[Opening Records to use section]

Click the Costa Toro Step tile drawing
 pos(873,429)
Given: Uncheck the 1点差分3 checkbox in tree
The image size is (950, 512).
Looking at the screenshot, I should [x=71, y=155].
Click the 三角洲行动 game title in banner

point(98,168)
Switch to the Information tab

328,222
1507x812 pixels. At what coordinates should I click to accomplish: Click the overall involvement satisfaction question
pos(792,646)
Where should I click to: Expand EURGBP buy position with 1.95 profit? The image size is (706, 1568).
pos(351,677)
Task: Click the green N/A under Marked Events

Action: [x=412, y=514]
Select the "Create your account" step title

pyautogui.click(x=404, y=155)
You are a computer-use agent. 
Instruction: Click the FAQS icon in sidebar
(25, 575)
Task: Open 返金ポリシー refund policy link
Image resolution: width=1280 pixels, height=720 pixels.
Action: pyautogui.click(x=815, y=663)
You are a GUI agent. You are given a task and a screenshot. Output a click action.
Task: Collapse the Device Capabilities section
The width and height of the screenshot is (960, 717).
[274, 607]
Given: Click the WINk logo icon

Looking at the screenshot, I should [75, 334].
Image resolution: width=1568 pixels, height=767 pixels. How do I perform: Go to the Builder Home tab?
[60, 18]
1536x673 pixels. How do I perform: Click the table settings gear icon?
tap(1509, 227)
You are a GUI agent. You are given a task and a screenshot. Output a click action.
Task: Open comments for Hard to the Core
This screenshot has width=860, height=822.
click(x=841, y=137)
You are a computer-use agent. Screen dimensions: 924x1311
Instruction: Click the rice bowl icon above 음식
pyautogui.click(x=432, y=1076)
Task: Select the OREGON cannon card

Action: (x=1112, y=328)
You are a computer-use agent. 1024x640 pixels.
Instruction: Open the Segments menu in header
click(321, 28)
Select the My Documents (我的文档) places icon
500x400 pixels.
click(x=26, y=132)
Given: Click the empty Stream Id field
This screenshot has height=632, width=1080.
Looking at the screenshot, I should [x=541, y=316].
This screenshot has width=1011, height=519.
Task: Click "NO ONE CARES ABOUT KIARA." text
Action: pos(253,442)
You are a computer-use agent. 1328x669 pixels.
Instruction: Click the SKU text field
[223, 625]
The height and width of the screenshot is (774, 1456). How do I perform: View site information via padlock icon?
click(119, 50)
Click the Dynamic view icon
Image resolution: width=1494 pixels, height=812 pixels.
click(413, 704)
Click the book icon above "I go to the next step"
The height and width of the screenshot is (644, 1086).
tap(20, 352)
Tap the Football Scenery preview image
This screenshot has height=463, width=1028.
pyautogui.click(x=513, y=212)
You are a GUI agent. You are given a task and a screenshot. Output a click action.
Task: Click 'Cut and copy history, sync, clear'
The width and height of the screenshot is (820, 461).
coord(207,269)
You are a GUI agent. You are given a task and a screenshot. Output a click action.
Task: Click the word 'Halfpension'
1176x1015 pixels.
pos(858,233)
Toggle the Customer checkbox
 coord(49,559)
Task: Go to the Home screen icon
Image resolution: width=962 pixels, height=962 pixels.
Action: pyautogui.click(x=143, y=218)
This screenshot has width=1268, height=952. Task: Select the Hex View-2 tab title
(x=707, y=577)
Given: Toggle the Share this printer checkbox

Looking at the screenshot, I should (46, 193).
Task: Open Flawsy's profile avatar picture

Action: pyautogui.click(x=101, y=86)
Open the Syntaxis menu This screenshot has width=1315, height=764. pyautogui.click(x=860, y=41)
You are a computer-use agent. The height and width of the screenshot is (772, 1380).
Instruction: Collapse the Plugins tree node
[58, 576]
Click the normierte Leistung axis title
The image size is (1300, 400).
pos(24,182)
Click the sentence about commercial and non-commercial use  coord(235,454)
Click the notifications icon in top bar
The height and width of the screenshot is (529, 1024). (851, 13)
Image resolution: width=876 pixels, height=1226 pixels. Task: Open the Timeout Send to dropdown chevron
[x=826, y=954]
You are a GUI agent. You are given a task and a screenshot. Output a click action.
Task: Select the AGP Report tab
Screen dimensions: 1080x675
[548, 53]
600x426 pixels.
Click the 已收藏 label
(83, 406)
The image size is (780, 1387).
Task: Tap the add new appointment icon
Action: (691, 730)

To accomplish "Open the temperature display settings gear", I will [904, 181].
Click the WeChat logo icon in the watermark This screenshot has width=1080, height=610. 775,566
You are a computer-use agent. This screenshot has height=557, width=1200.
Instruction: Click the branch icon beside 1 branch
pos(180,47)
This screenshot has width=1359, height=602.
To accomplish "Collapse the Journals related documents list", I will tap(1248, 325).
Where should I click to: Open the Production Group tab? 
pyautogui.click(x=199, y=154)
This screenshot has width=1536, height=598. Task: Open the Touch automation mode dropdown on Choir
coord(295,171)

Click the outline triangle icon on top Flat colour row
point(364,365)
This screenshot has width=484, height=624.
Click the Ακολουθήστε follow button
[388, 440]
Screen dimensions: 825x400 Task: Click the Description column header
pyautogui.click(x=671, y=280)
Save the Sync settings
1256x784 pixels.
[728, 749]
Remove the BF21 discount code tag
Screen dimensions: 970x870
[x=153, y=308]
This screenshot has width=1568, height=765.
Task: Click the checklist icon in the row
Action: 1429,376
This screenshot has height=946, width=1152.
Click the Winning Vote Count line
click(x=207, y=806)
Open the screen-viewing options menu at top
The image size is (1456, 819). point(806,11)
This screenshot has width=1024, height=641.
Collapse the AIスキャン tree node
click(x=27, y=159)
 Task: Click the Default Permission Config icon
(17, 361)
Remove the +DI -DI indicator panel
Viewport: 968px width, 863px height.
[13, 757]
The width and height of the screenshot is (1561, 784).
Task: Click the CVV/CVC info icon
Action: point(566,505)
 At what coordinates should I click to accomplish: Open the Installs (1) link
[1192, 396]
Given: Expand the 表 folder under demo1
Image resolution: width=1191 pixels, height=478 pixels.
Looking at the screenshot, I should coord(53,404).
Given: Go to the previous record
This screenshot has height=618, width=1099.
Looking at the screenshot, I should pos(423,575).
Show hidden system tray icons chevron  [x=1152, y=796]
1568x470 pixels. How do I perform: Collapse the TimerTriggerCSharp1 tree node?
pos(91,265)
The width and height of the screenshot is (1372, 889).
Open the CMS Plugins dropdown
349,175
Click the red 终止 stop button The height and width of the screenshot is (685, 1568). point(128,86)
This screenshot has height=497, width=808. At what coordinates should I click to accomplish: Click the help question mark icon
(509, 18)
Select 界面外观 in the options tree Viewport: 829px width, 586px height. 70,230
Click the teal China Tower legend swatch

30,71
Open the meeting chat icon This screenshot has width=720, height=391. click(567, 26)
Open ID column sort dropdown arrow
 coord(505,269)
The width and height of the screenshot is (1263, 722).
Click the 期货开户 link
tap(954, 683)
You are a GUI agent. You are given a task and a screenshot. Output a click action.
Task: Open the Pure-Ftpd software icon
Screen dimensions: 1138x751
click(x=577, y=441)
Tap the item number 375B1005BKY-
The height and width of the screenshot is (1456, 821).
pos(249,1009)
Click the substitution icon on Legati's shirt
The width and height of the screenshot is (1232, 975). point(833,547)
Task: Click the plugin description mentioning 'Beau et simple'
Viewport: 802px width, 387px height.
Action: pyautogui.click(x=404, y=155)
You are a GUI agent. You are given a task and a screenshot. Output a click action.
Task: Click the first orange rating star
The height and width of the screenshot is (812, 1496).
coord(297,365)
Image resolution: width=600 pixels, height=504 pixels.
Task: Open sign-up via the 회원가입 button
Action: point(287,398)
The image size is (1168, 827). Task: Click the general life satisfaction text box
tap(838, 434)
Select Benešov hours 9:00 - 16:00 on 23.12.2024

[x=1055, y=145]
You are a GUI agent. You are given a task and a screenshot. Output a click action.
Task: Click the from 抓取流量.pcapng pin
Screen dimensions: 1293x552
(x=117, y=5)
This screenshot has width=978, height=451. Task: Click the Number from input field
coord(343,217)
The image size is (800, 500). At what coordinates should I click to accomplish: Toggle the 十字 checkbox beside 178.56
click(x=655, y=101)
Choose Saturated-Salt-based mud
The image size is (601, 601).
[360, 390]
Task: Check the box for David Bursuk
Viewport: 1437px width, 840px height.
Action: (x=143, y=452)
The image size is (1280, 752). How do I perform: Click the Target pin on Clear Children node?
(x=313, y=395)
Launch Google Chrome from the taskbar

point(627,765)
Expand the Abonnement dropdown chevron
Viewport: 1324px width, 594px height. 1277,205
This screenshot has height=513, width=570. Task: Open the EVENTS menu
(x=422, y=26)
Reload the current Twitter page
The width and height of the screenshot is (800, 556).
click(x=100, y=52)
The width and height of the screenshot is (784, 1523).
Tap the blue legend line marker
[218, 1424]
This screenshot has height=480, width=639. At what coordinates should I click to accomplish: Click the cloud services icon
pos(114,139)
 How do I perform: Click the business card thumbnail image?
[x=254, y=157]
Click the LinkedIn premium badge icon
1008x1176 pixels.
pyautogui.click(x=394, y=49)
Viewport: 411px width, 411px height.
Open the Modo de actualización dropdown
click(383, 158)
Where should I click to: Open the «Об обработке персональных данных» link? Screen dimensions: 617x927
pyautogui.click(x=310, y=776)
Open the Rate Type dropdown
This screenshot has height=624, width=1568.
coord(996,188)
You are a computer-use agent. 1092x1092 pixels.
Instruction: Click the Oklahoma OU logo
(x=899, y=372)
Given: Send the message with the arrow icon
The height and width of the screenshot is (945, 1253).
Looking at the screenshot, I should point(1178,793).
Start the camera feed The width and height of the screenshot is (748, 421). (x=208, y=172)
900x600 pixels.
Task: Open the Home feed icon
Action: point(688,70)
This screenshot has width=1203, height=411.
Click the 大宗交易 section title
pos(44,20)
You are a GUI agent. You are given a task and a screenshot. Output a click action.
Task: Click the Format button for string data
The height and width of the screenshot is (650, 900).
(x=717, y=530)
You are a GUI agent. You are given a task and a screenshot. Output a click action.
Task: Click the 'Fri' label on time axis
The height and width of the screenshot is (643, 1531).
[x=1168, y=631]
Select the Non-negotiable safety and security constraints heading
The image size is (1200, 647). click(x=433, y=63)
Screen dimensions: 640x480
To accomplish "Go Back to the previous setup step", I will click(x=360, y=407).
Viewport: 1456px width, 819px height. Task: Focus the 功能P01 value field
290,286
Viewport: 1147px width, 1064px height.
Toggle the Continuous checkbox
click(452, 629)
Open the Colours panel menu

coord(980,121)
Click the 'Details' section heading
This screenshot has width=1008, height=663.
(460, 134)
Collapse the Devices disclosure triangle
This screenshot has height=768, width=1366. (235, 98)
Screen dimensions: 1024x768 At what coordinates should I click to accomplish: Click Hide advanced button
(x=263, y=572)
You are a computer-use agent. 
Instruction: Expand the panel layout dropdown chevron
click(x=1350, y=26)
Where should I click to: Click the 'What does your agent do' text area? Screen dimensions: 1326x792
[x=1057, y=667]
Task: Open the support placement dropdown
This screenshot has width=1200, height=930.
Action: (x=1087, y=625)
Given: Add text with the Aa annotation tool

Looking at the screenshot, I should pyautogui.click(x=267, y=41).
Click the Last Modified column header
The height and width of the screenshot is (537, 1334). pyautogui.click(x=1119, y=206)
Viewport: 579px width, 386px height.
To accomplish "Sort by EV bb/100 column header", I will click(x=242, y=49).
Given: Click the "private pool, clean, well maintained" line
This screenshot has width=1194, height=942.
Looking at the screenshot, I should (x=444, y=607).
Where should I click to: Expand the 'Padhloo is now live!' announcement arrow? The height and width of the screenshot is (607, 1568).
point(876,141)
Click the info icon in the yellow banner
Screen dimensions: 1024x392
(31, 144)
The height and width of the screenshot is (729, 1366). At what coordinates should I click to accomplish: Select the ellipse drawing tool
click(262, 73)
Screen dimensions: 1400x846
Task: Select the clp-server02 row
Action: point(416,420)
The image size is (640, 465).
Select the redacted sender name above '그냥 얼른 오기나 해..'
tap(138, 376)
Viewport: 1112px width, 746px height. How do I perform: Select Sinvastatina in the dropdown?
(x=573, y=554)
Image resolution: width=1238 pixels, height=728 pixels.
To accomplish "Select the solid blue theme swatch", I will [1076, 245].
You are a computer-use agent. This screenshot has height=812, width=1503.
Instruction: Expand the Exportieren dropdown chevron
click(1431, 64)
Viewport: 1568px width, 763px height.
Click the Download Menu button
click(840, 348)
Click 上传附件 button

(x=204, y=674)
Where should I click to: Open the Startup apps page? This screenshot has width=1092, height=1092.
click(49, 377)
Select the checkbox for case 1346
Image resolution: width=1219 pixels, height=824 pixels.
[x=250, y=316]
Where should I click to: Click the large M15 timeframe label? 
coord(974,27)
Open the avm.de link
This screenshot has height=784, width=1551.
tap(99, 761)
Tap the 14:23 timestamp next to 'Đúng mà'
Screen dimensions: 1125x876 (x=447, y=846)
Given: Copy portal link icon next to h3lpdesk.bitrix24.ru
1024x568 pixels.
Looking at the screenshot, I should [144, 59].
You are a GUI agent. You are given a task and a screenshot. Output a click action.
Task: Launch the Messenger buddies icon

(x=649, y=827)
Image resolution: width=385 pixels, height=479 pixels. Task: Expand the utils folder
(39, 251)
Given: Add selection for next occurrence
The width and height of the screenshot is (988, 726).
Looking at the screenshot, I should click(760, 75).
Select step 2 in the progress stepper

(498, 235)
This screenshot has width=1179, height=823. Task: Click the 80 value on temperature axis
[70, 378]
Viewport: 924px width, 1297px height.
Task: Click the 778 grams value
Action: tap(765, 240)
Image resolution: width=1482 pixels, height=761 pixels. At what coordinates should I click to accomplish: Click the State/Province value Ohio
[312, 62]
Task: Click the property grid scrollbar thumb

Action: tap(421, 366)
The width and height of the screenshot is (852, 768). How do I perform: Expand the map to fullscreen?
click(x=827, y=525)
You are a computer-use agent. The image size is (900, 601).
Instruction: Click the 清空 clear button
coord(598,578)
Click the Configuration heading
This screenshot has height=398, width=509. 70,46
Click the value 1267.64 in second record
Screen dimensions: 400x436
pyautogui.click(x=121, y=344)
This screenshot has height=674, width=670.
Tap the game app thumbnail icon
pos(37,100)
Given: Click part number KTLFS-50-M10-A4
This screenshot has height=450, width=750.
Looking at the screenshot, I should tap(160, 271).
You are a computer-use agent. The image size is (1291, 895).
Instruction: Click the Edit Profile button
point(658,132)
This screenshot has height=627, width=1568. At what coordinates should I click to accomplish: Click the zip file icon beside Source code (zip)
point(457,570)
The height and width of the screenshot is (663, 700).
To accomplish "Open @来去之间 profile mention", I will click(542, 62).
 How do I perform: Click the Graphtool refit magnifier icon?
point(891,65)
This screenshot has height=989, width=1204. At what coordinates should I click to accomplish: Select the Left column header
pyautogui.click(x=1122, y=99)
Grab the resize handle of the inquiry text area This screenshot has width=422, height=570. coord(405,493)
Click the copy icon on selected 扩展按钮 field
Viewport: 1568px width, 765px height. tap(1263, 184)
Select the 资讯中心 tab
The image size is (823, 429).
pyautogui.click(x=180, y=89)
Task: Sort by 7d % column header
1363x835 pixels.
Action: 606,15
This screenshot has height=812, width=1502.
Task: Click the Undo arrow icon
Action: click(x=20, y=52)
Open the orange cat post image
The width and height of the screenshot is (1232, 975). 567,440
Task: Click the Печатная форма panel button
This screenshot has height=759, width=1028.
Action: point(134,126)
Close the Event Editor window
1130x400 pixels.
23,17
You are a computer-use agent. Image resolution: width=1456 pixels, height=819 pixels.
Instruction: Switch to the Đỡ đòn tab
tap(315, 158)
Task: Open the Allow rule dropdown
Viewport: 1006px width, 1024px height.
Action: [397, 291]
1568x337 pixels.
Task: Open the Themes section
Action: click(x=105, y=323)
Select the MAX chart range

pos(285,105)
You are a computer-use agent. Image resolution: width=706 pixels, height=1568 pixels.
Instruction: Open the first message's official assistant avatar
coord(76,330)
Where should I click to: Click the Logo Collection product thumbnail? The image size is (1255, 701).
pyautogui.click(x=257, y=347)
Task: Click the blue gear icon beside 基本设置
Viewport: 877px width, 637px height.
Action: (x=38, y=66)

[Closing Records to use section]

_Your task_
Every line above in which the word "Remove" occurs is to be copied.

_Written solution_
Remove the BF21 discount code tag
Remove the +DI -DI indicator panel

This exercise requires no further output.